**Exercise directions**
Rewrite the listing from the line containing "2400x1272 pixels." through the end, substituting "row label" for "column header" and leaving everything else unchanged.
>> START
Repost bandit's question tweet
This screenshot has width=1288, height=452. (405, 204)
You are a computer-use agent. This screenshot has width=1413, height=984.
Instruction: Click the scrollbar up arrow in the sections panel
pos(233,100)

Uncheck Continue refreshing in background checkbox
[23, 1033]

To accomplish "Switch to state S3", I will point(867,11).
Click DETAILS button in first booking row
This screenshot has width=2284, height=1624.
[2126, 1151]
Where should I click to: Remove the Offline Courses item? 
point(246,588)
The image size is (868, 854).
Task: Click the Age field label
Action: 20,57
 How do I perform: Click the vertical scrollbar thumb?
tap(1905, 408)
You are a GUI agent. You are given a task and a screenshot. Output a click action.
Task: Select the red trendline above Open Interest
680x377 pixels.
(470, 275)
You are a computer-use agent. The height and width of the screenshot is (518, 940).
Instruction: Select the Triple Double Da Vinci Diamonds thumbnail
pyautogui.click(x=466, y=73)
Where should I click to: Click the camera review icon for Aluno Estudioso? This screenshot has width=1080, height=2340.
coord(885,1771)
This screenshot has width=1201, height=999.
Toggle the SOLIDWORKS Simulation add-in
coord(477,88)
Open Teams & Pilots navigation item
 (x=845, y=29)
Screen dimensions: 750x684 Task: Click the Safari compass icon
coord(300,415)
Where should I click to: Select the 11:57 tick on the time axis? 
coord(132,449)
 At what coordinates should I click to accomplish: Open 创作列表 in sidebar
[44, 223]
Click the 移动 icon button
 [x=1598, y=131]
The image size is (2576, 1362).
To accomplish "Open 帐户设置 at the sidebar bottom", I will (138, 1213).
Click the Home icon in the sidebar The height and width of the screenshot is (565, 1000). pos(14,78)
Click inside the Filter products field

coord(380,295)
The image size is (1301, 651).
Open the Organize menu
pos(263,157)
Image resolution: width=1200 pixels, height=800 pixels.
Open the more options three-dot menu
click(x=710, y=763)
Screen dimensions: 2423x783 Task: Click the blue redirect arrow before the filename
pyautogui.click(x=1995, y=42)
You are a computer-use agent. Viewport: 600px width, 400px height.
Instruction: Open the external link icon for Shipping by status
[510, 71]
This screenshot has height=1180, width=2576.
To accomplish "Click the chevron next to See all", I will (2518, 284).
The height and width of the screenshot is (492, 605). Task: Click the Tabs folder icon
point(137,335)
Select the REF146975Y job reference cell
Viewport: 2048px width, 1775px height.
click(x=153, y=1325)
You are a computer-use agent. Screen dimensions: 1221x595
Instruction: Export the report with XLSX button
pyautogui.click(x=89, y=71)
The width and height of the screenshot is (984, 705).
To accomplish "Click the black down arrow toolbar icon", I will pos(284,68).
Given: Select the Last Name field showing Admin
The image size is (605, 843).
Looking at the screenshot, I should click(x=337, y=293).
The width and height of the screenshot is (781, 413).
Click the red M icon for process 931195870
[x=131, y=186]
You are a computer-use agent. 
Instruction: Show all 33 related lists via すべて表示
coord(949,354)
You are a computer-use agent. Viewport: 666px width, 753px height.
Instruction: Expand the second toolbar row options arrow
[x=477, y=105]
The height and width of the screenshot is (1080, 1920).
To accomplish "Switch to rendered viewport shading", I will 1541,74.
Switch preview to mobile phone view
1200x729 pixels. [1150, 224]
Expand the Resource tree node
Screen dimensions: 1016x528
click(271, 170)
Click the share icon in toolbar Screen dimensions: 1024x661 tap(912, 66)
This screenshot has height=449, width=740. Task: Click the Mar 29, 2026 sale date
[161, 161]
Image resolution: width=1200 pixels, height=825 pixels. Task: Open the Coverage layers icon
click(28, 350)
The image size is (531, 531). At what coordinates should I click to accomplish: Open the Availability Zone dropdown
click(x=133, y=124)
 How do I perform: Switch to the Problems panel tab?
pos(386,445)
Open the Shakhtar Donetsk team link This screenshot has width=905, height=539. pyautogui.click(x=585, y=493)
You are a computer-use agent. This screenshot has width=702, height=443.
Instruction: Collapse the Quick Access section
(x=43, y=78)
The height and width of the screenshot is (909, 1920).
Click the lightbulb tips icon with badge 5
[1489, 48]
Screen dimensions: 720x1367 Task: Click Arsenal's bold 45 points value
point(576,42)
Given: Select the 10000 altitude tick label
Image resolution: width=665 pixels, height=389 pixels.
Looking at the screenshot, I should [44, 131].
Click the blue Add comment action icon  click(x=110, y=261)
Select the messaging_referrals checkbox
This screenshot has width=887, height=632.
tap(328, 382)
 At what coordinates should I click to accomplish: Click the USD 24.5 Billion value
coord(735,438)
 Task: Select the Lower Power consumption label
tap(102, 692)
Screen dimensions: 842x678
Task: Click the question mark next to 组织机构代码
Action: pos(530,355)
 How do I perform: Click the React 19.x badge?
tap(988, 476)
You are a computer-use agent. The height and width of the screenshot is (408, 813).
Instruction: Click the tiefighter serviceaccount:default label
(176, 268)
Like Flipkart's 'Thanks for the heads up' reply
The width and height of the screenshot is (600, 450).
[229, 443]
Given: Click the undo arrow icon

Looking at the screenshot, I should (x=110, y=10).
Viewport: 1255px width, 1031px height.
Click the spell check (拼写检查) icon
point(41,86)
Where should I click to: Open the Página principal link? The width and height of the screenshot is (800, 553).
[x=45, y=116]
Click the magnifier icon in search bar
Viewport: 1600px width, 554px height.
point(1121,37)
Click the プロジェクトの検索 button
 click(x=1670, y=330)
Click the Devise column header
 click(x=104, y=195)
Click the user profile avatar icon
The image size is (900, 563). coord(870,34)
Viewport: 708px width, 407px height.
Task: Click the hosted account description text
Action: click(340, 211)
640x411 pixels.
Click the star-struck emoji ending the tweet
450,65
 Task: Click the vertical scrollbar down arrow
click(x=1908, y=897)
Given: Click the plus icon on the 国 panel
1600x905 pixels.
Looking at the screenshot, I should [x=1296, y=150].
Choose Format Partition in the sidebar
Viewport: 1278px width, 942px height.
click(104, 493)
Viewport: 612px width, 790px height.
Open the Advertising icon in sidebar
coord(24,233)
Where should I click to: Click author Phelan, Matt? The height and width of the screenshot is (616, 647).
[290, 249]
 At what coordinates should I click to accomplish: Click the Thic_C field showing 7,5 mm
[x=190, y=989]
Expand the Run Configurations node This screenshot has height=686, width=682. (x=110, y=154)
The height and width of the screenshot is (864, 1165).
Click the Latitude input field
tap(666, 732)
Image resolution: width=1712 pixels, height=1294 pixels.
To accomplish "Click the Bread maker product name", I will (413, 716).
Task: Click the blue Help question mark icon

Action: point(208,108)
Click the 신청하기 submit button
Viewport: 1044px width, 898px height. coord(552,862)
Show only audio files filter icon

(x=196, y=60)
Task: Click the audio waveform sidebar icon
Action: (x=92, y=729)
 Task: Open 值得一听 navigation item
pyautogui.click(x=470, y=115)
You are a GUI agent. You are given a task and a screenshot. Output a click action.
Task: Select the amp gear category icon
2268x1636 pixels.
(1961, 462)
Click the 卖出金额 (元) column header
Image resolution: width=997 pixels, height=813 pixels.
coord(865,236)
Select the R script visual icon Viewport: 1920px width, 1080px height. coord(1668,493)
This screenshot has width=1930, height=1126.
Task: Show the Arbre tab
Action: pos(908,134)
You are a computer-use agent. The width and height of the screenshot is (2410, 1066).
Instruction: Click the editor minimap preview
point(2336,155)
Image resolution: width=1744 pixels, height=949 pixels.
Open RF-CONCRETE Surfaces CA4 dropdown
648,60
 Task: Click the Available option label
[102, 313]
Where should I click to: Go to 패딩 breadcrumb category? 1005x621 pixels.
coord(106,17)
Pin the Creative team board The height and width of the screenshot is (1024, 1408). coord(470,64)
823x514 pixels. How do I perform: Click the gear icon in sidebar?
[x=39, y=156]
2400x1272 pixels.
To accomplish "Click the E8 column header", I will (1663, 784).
>> END
**Task answer**
2400x1272 pixels.
To accomplish "Click the E8 row label", I will (1663, 784).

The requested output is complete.